Collected data
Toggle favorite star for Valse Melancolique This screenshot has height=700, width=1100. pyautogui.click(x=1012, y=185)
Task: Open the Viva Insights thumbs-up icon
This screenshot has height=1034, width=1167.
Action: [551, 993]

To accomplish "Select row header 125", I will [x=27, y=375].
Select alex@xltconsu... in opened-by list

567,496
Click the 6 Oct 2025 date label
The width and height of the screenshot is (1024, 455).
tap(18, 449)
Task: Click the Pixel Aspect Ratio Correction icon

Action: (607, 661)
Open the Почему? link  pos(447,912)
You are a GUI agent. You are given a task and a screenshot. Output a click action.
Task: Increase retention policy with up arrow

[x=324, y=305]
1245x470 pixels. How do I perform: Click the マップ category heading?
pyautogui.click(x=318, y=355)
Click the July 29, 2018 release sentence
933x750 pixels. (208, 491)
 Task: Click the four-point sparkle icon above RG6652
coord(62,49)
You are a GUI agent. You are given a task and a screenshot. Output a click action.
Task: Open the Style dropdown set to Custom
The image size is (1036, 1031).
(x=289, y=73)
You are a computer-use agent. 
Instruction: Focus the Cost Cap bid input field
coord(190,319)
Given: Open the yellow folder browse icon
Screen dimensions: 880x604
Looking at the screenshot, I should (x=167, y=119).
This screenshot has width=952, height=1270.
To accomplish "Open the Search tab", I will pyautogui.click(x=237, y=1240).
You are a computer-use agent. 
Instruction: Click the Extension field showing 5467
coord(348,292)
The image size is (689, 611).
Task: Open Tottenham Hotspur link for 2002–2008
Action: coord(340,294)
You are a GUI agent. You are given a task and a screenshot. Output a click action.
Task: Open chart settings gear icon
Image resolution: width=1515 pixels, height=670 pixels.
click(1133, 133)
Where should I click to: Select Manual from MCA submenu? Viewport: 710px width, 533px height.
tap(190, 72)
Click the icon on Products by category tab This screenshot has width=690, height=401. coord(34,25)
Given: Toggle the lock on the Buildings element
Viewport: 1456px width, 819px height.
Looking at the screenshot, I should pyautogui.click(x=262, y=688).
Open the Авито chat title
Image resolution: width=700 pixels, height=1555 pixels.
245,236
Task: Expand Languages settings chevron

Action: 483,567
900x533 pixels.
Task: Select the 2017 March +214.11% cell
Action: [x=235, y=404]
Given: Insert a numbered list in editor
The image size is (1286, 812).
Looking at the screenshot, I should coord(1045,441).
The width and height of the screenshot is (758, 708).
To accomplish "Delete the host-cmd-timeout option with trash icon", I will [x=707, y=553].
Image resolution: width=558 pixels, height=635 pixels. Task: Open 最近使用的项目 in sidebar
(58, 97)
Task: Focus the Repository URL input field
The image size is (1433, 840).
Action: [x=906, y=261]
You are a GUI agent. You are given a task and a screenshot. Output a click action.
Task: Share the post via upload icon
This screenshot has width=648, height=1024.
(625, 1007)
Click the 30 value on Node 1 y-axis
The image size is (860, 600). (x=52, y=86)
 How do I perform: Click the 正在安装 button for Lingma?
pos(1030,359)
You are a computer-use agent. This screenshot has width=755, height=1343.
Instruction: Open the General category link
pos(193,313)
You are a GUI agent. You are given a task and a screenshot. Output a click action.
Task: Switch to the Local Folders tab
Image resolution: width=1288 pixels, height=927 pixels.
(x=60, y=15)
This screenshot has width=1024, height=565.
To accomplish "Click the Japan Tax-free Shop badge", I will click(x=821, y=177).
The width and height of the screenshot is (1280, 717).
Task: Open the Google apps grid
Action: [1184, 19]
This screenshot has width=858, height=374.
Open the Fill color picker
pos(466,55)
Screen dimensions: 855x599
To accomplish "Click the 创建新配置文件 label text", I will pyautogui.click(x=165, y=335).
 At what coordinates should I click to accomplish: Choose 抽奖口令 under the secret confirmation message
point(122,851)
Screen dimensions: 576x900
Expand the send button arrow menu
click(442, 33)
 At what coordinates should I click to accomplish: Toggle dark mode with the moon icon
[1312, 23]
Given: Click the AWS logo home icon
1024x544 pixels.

### Exercise goal
Copy out every entry exactly.

### Response area
Toggle favorite star for Valse Melancolique This screenshot has height=700, width=1100. pyautogui.click(x=1012, y=185)
Task: Open the Viva Insights thumbs-up icon
This screenshot has height=1034, width=1167.
Action: [551, 993]

To accomplish "Select row header 125", I will [x=27, y=375].
Select alex@xltconsu... in opened-by list

567,496
Click the 6 Oct 2025 date label
The width and height of the screenshot is (1024, 455).
tap(18, 449)
Task: Click the Pixel Aspect Ratio Correction icon

Action: (607, 661)
Open the Почему? link  pos(447,912)
You are a GUI agent. You are given a task and a screenshot. Output a click action.
Task: Increase retention policy with up arrow

[x=324, y=305]
1245x470 pixels. How do I perform: Click the マップ category heading?
pyautogui.click(x=318, y=355)
Click the July 29, 2018 release sentence
933x750 pixels. (208, 491)
 Task: Click the four-point sparkle icon above RG6652
coord(62,49)
You are a GUI agent. You are given a task and a screenshot. Output a click action.
Task: Open the Style dropdown set to Custom
The image size is (1036, 1031).
(x=289, y=73)
You are a computer-use agent. 
Instruction: Focus the Cost Cap bid input field
coord(190,319)
Given: Open the yellow folder browse icon
Screen dimensions: 880x604
Looking at the screenshot, I should (x=167, y=119).
This screenshot has width=952, height=1270.
To accomplish "Open the Search tab", I will pyautogui.click(x=237, y=1240).
You are a computer-use agent. 
Instruction: Click the Extension field showing 5467
coord(348,292)
The image size is (689, 611).
Task: Open Tottenham Hotspur link for 2002–2008
Action: coord(340,294)
You are a GUI agent. You are given a task and a screenshot. Output a click action.
Task: Open chart settings gear icon
Image resolution: width=1515 pixels, height=670 pixels.
click(1133, 133)
Where should I click to: Select Manual from MCA submenu? Viewport: 710px width, 533px height.
tap(190, 72)
Click the icon on Products by category tab This screenshot has width=690, height=401. coord(34,25)
Given: Toggle the lock on the Buildings element
Viewport: 1456px width, 819px height.
Looking at the screenshot, I should pyautogui.click(x=262, y=688).
Open the Авито chat title
Image resolution: width=700 pixels, height=1555 pixels.
245,236
Task: Expand Languages settings chevron

Action: 483,567
900x533 pixels.
Task: Select the 2017 March +214.11% cell
Action: [x=235, y=404]
Given: Insert a numbered list in editor
The image size is (1286, 812).
Looking at the screenshot, I should coord(1045,441).
The width and height of the screenshot is (758, 708).
To accomplish "Delete the host-cmd-timeout option with trash icon", I will [x=707, y=553].
Image resolution: width=558 pixels, height=635 pixels. Task: Open 最近使用的项目 in sidebar
(58, 97)
Task: Focus the Repository URL input field
The image size is (1433, 840).
Action: [x=906, y=261]
You are a GUI agent. You are given a task and a screenshot. Output a click action.
Task: Share the post via upload icon
This screenshot has width=648, height=1024.
(625, 1007)
Click the 30 value on Node 1 y-axis
The image size is (860, 600). (x=52, y=86)
 How do I perform: Click the 正在安装 button for Lingma?
pos(1030,359)
You are a computer-use agent. This screenshot has width=755, height=1343.
Instruction: Open the General category link
pos(193,313)
You are a GUI agent. You are given a task and a screenshot. Output a click action.
Task: Switch to the Local Folders tab
Image resolution: width=1288 pixels, height=927 pixels.
(x=60, y=15)
This screenshot has width=1024, height=565.
To accomplish "Click the Japan Tax-free Shop badge", I will click(x=821, y=177).
The width and height of the screenshot is (1280, 717).
Task: Open the Google apps grid
Action: [1184, 19]
This screenshot has width=858, height=374.
Open the Fill color picker
pos(466,55)
Screen dimensions: 855x599
To accomplish "Click the 创建新配置文件 label text", I will pyautogui.click(x=165, y=335).
 At what coordinates should I click to accomplish: Choose 抽奖口令 under the secret confirmation message
point(122,851)
Screen dimensions: 576x900
Expand the send button arrow menu
click(442, 33)
 At what coordinates should I click to accomplish: Toggle dark mode with the moon icon
[1312, 23]
Given: Click the AWS logo home icon
1024x544 pixels.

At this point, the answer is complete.